-------- DATASET ENTRIES --------

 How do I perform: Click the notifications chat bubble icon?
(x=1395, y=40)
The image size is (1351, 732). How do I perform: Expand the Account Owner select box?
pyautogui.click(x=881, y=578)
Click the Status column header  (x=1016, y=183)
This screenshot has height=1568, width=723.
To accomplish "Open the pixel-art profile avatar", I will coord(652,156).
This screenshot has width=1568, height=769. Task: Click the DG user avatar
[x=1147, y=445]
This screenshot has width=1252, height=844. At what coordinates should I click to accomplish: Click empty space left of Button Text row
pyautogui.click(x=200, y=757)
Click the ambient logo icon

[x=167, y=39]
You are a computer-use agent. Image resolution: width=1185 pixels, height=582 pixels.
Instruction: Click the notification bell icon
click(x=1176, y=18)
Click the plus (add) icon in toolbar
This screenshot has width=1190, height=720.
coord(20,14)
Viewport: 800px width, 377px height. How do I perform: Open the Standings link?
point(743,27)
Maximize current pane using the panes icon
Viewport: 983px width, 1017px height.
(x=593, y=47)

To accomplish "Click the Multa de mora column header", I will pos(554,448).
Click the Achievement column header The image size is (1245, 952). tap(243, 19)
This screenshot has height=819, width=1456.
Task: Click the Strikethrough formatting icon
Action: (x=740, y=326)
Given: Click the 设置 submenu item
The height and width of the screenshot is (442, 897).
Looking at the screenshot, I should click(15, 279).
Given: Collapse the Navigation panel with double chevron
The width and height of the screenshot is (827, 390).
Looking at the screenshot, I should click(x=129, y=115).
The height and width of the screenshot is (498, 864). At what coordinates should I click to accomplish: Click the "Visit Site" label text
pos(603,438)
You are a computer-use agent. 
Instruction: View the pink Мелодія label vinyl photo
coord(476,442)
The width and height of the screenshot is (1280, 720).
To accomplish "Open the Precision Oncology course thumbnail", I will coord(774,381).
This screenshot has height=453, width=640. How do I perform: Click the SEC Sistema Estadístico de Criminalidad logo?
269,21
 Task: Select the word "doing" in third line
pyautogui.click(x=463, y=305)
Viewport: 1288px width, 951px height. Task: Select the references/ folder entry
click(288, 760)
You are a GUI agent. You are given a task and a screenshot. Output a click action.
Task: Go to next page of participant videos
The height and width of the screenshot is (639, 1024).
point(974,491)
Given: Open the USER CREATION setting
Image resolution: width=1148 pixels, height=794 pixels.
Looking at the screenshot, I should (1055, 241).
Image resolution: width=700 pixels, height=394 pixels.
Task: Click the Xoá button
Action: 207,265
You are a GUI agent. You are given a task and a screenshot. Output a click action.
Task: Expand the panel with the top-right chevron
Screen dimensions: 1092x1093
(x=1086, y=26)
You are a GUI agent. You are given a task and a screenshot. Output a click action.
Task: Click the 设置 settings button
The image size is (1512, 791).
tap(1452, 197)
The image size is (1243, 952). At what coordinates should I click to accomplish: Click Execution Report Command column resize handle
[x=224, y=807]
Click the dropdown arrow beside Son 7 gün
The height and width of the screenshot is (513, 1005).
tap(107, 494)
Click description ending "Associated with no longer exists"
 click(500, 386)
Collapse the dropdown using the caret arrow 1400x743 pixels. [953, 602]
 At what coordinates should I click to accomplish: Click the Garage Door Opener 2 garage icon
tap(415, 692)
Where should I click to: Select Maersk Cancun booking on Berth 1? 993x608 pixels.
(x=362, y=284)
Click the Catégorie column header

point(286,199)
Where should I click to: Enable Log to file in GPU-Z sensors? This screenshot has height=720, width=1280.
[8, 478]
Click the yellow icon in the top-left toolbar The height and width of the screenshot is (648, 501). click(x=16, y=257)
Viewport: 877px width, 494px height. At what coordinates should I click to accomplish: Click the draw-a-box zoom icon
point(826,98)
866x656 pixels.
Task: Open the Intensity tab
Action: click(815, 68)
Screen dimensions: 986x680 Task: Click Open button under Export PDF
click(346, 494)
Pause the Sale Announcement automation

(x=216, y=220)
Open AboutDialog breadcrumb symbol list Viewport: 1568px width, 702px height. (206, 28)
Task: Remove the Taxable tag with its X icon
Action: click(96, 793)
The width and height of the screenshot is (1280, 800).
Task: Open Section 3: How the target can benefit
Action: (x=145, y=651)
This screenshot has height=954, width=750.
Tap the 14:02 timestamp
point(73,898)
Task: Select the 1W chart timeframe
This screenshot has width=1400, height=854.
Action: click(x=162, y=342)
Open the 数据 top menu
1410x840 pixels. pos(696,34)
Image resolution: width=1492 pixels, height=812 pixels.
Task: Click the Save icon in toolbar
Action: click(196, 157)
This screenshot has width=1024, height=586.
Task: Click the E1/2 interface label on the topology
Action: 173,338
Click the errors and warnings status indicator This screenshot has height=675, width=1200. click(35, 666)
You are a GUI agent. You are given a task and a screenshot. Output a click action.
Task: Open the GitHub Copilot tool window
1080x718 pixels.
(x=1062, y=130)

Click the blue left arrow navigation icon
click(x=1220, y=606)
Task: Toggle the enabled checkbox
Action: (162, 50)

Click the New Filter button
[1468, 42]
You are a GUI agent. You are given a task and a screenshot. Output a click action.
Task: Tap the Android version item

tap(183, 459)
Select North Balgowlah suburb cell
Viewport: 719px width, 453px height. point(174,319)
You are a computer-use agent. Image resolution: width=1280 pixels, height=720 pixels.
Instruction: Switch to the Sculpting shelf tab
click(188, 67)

--------

Would you output every record above exactly as it stands?

THE COMPLETED TASK ->
 How do I perform: Click the notifications chat bubble icon?
(x=1395, y=40)
The image size is (1351, 732). How do I perform: Expand the Account Owner select box?
pyautogui.click(x=881, y=578)
Click the Status column header  (x=1016, y=183)
This screenshot has height=1568, width=723.
To accomplish "Open the pixel-art profile avatar", I will coord(652,156).
This screenshot has width=1568, height=769. Task: Click the DG user avatar
[x=1147, y=445]
This screenshot has width=1252, height=844. At what coordinates should I click to accomplish: Click empty space left of Button Text row
pyautogui.click(x=200, y=757)
Click the ambient logo icon

[x=167, y=39]
You are a computer-use agent. Image resolution: width=1185 pixels, height=582 pixels.
Instruction: Click the notification bell icon
click(x=1176, y=18)
Click the plus (add) icon in toolbar
This screenshot has width=1190, height=720.
coord(20,14)
Viewport: 800px width, 377px height. How do I perform: Open the Standings link?
point(743,27)
Maximize current pane using the panes icon
Viewport: 983px width, 1017px height.
(x=593, y=47)

To accomplish "Click the Multa de mora column header", I will pos(554,448).
Click the Achievement column header The image size is (1245, 952). tap(243, 19)
This screenshot has height=819, width=1456.
Task: Click the Strikethrough formatting icon
Action: (x=740, y=326)
Given: Click the 设置 submenu item
The height and width of the screenshot is (442, 897).
Looking at the screenshot, I should click(15, 279).
Given: Collapse the Navigation panel with double chevron
The width and height of the screenshot is (827, 390).
Looking at the screenshot, I should click(x=129, y=115).
The height and width of the screenshot is (498, 864). At what coordinates should I click to accomplish: Click the "Visit Site" label text
pos(603,438)
You are a computer-use agent. 
Instruction: View the pink Мелодія label vinyl photo
coord(476,442)
The width and height of the screenshot is (1280, 720).
To accomplish "Open the Precision Oncology course thumbnail", I will coord(774,381).
This screenshot has height=453, width=640. How do I perform: Click the SEC Sistema Estadístico de Criminalidad logo?
269,21
 Task: Select the word "doing" in third line
pyautogui.click(x=463, y=305)
Viewport: 1288px width, 951px height. Task: Select the references/ folder entry
click(288, 760)
You are a GUI agent. You are given a task and a screenshot. Output a click action.
Task: Go to next page of participant videos
The height and width of the screenshot is (639, 1024).
point(974,491)
Given: Open the USER CREATION setting
Image resolution: width=1148 pixels, height=794 pixels.
Looking at the screenshot, I should (1055, 241).
Image resolution: width=700 pixels, height=394 pixels.
Task: Click the Xoá button
Action: 207,265
You are a GUI agent. You are given a task and a screenshot. Output a click action.
Task: Expand the panel with the top-right chevron
Screen dimensions: 1092x1093
(x=1086, y=26)
You are a GUI agent. You are given a task and a screenshot. Output a click action.
Task: Click the 设置 settings button
The image size is (1512, 791).
tap(1452, 197)
The image size is (1243, 952). At what coordinates should I click to accomplish: Click Execution Report Command column resize handle
[x=224, y=807]
Click the dropdown arrow beside Son 7 gün
The height and width of the screenshot is (513, 1005).
tap(107, 494)
Click description ending "Associated with no longer exists"
 click(500, 386)
Collapse the dropdown using the caret arrow 1400x743 pixels. [953, 602]
 At what coordinates should I click to accomplish: Click the Garage Door Opener 2 garage icon
tap(415, 692)
Where should I click to: Select Maersk Cancun booking on Berth 1? 993x608 pixels.
(x=362, y=284)
Click the Catégorie column header

point(286,199)
Where should I click to: Enable Log to file in GPU-Z sensors? This screenshot has height=720, width=1280.
[8, 478]
Click the yellow icon in the top-left toolbar The height and width of the screenshot is (648, 501). click(x=16, y=257)
Viewport: 877px width, 494px height. At what coordinates should I click to accomplish: Click the draw-a-box zoom icon
point(826,98)
866x656 pixels.
Task: Open the Intensity tab
Action: click(815, 68)
Screen dimensions: 986x680 Task: Click Open button under Export PDF
click(346, 494)
Pause the Sale Announcement automation

(x=216, y=220)
Open AboutDialog breadcrumb symbol list Viewport: 1568px width, 702px height. (206, 28)
Task: Remove the Taxable tag with its X icon
Action: click(96, 793)
The width and height of the screenshot is (1280, 800).
Task: Open Section 3: How the target can benefit
Action: (x=145, y=651)
This screenshot has height=954, width=750.
Tap the 14:02 timestamp
point(73,898)
Task: Select the 1W chart timeframe
This screenshot has width=1400, height=854.
Action: click(x=162, y=342)
Open the 数据 top menu
1410x840 pixels. pos(696,34)
Image resolution: width=1492 pixels, height=812 pixels.
Task: Click the Save icon in toolbar
Action: click(196, 157)
This screenshot has width=1024, height=586.
Task: Click the E1/2 interface label on the topology
Action: 173,338
Click the errors and warnings status indicator This screenshot has height=675, width=1200. click(35, 666)
You are a GUI agent. You are given a task and a screenshot. Output a click action.
Task: Open the GitHub Copilot tool window
1080x718 pixels.
(x=1062, y=130)

Click the blue left arrow navigation icon
click(x=1220, y=606)
Task: Toggle the enabled checkbox
Action: (162, 50)

Click the New Filter button
[1468, 42]
You are a GUI agent. You are given a task and a screenshot. Output a click action.
Task: Tap the Android version item

tap(183, 459)
Select North Balgowlah suburb cell
Viewport: 719px width, 453px height. point(174,319)
You are a computer-use agent. Image resolution: width=1280 pixels, height=720 pixels.
Instruction: Switch to the Sculpting shelf tab
click(188, 67)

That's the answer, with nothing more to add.